3. Now, when we change from `x` to `u`, the tiny little `dx` also changes! Since `u` (which is $3x+1$) changes 3 times faster than `x` (because of the '3' in $3x$), a tiny `dx` is actually just $1/3$ of a tiny `du`.
4. So, the whole problem became much simpler: $\frac{1}{3} \int \frac{1}{1+u^2} du$.
5. I remembered our special rule that the "undoing" of $\frac{1}{1+u^2}$ is $\arctan(u)$. So, we got $\frac{1}{3} \arctan(u)$.
6. Last step! I put back what 'u' really stood for, which was $(3x+1)$. And don't forget the `+ C` because when we "undo" a rate of change, there could have been any constant number there to begin with!

Alternative answer

Answer: $\frac{1}{3} \arctan(3x+1) + C$ Explain
This is a question about finding an antiderivative, especially recognizing patterns that look like the derivative of an arctan function. . The solving step is:

First, I looked at the problem: $\int \frac{1}{1+(3x+1)^2} dx$. It reminded me a lot of something I've seen before!
I know that if you take the derivative of $\arctan(y)$, you get $\frac{1}{1+y^2}$. In our problem, the "y" part seems to be $(3x+1)$.

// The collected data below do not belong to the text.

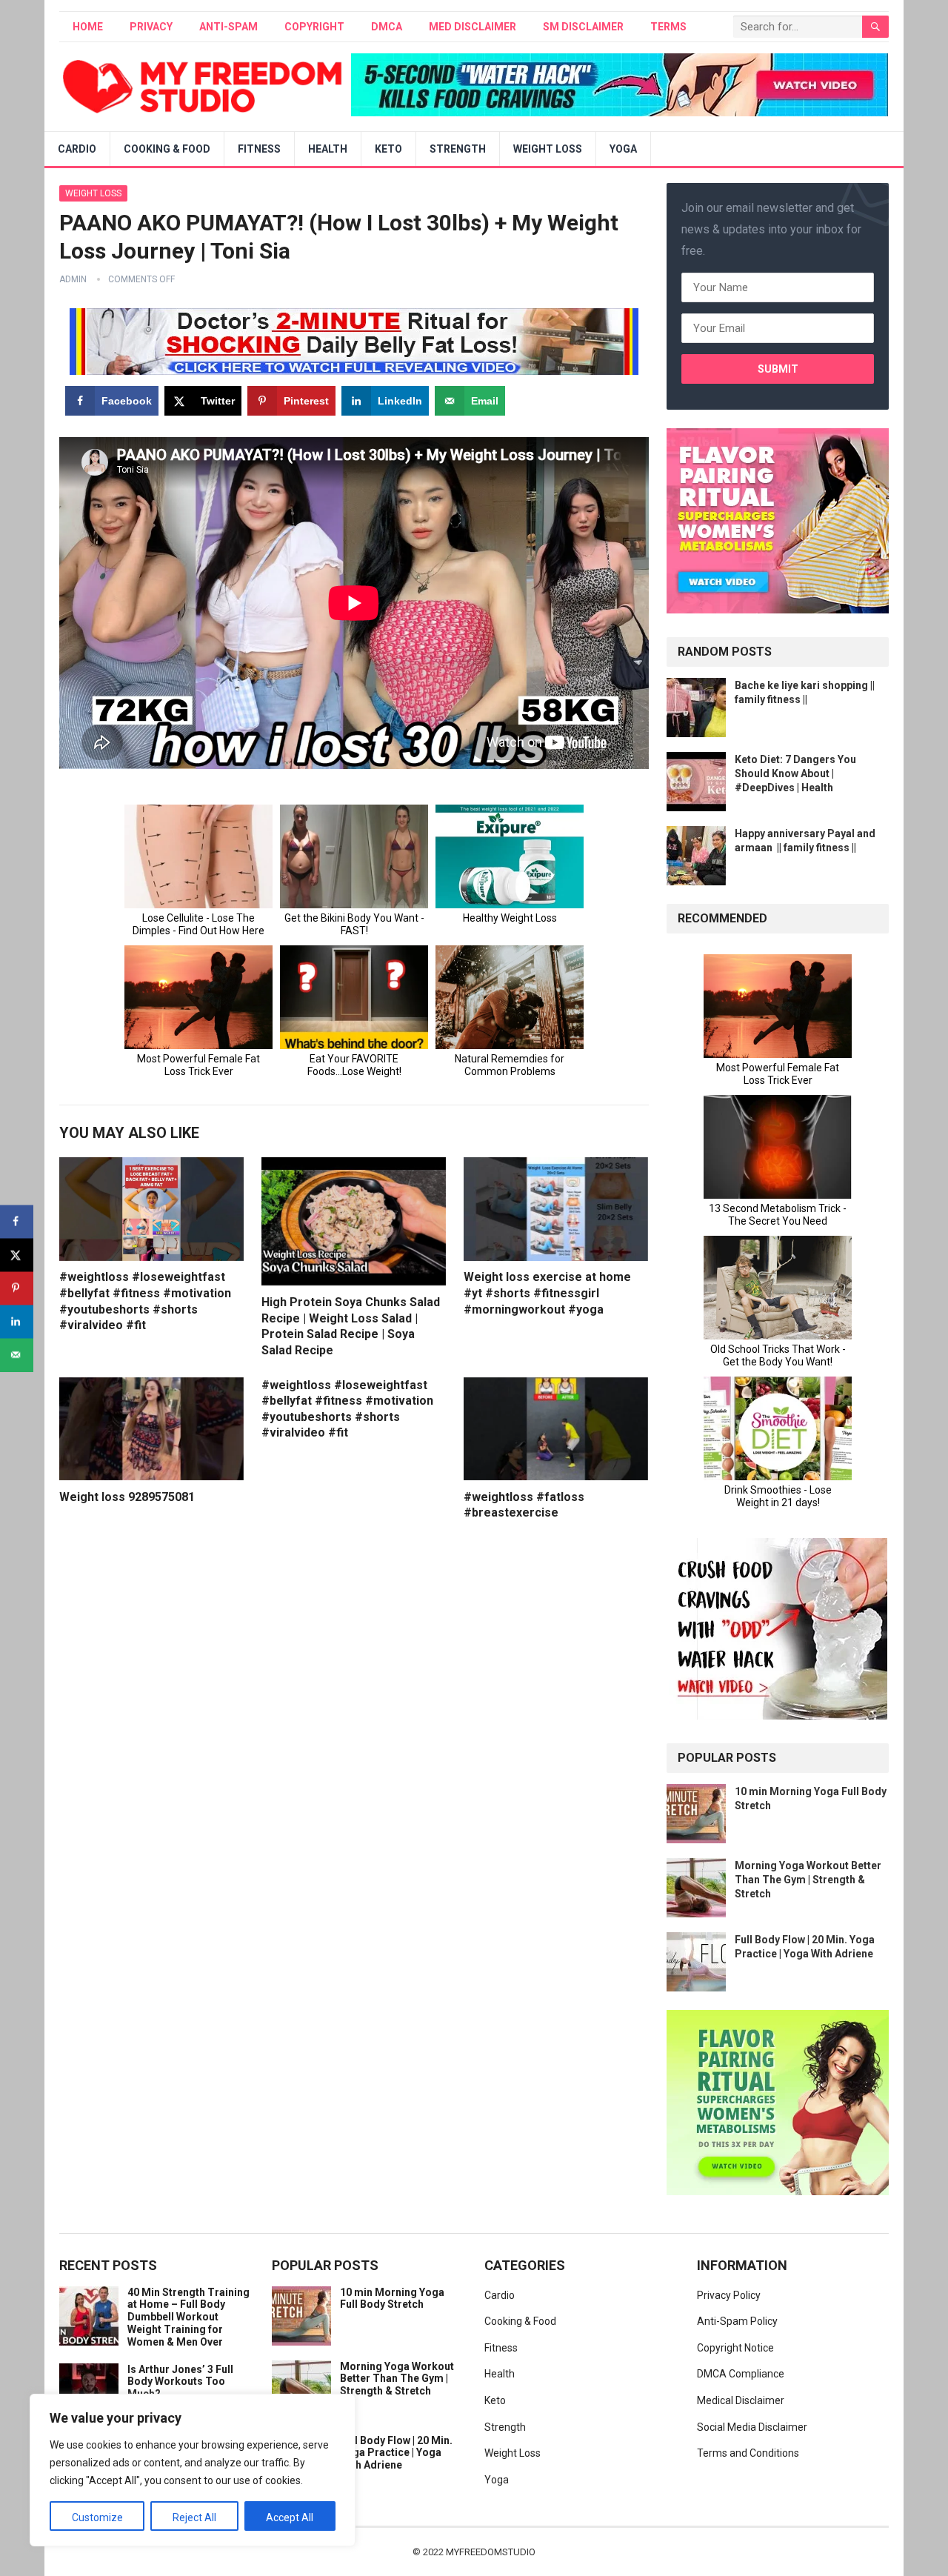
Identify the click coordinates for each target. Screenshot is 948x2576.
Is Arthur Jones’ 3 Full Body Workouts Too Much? (180, 2381)
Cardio (77, 149)
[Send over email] (16, 1354)
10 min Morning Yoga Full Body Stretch (392, 2298)
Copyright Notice (735, 2348)
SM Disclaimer (583, 27)
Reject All (194, 2517)
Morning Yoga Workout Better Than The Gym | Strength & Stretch (808, 1880)
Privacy (151, 27)
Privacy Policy (729, 2295)
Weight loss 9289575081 (127, 1497)
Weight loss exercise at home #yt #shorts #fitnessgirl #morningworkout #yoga (547, 1293)
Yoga (623, 149)
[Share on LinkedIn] (16, 1321)
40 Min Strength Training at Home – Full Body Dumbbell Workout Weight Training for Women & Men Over (188, 2317)
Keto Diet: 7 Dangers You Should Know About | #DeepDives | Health (795, 773)
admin (73, 279)
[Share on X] (16, 1254)
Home (88, 27)
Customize (97, 2517)
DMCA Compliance (740, 2374)
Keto (388, 149)
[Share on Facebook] (16, 1221)
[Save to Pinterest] (16, 1288)
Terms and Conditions (748, 2453)
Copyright (314, 27)
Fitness (259, 149)
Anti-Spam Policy (737, 2321)
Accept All (289, 2517)
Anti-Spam (228, 27)
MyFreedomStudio (490, 2551)
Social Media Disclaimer (752, 2427)
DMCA (386, 27)
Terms (668, 27)
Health (327, 149)
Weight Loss (547, 149)
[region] (193, 2470)
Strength (458, 149)
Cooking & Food (167, 149)
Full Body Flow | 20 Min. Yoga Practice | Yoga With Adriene (396, 2453)
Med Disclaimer (472, 27)
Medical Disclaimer (740, 2400)
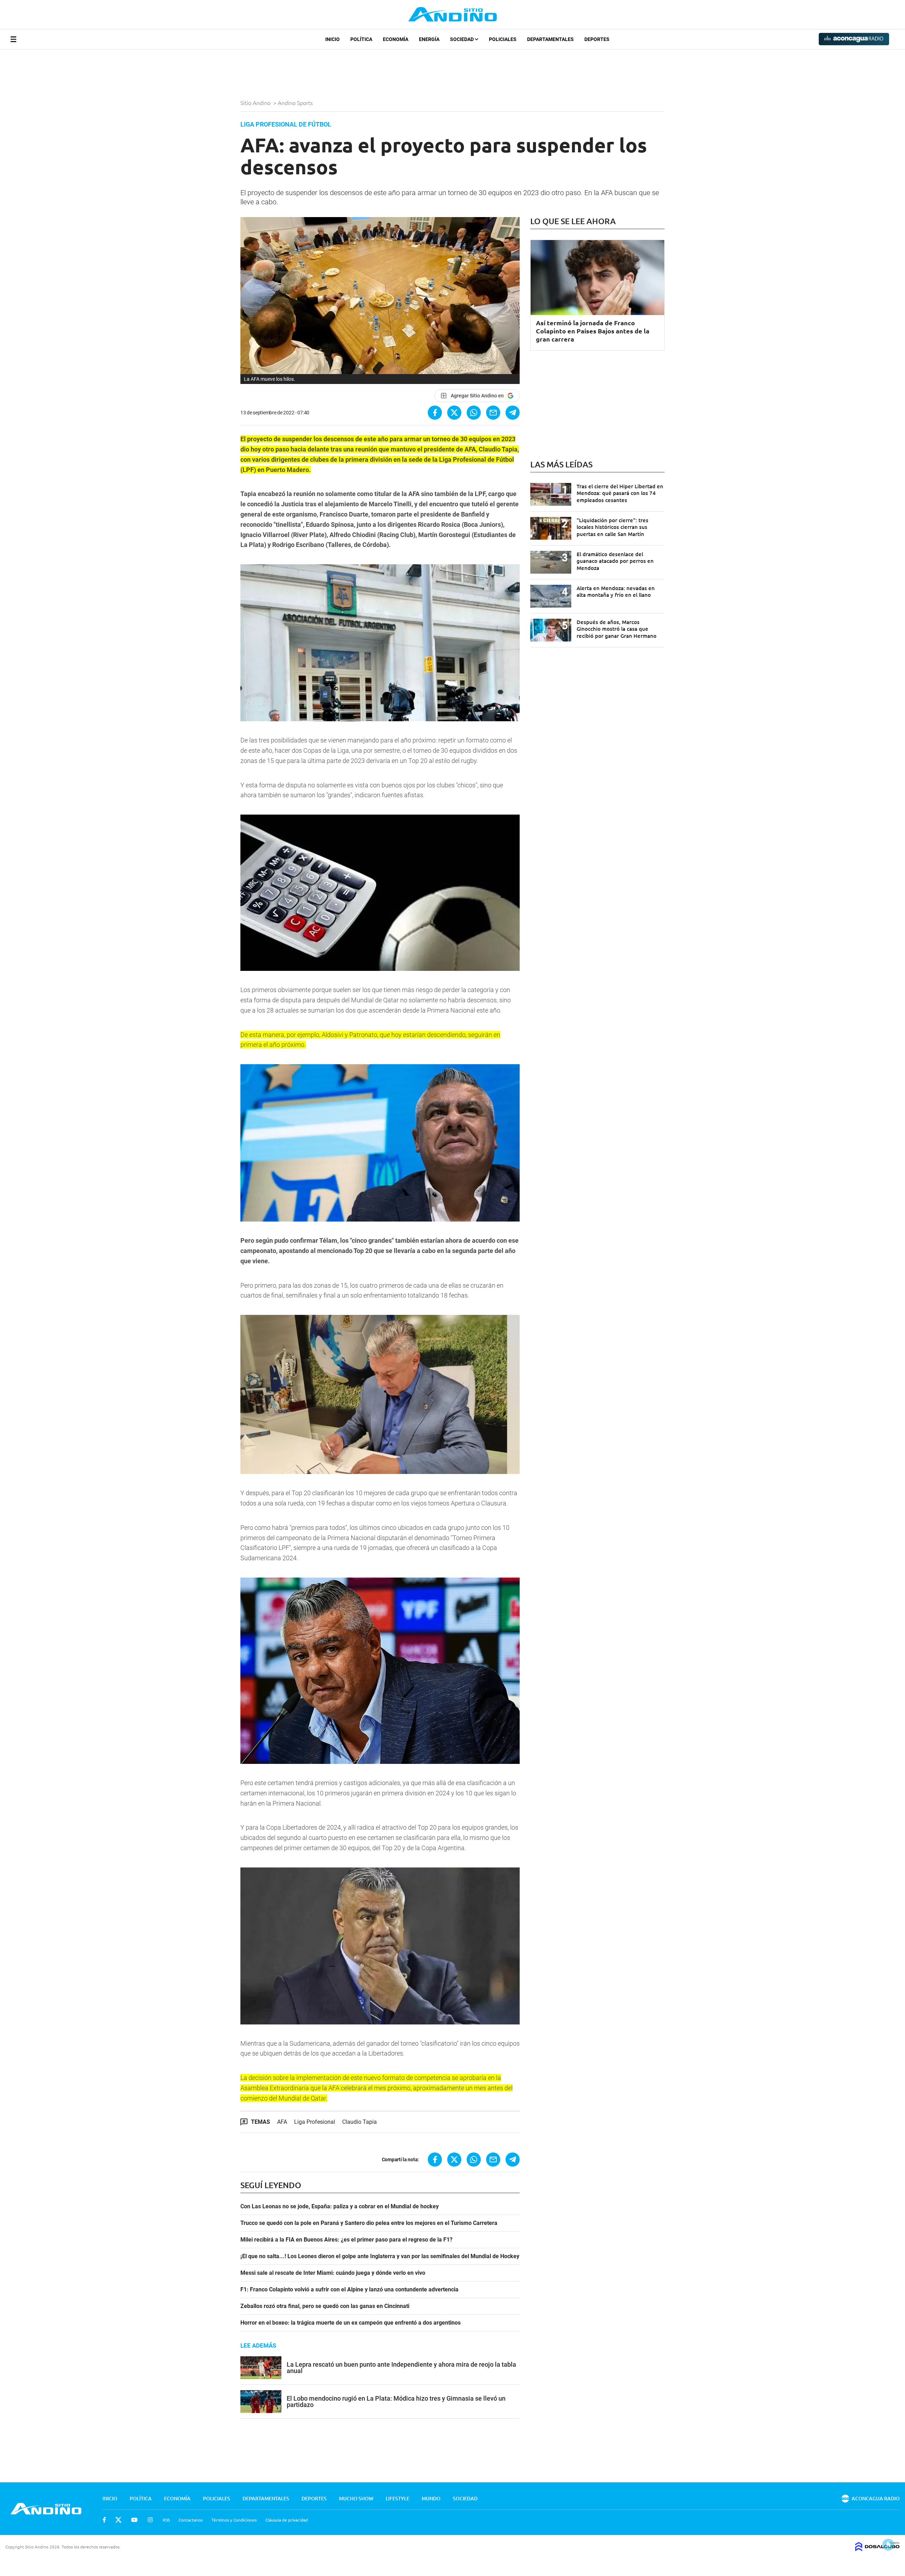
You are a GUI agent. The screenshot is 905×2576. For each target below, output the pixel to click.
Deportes (596, 39)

So, my first thought was that the answer should be something like $\arctan(3x+1)$.

But then I remembered the "chain rule" from when we learned about taking derivatives! If I were to take the derivative of $\arctan(3x+1)$, I'd get two parts:
1. The derivative of the "outside" part (the arctan), which gives $\frac{1}{1+(3x+1)^2}$.
2. Then, by the chain rule, I'd multiply that by the derivative of the "inside" part, which is $(3x+1)$. The derivative of $(3x+1)$ is just $3$.

So, if I were differentiating $\arctan(3x+1)$, I would get $3 \cdot \frac{1}{1+(3x+1)^2}$.
But our problem only has $\frac{1}{1+(3x+1)^2}$ and no extra $3$ on top!

Since integrating is like doing the derivative backwards, to "undo" that extra "times 3" that would have appeared, we need to "divide by 3" (or multiply by $\frac{1}{3}$) at the beginning of our arctan!

So, the answer is $\frac{1}{3} \arctan(3x+1) + C$. (The "+ C" is just a reminder that there could be any constant number there, because when you take the derivative of a constant, it becomes zero!)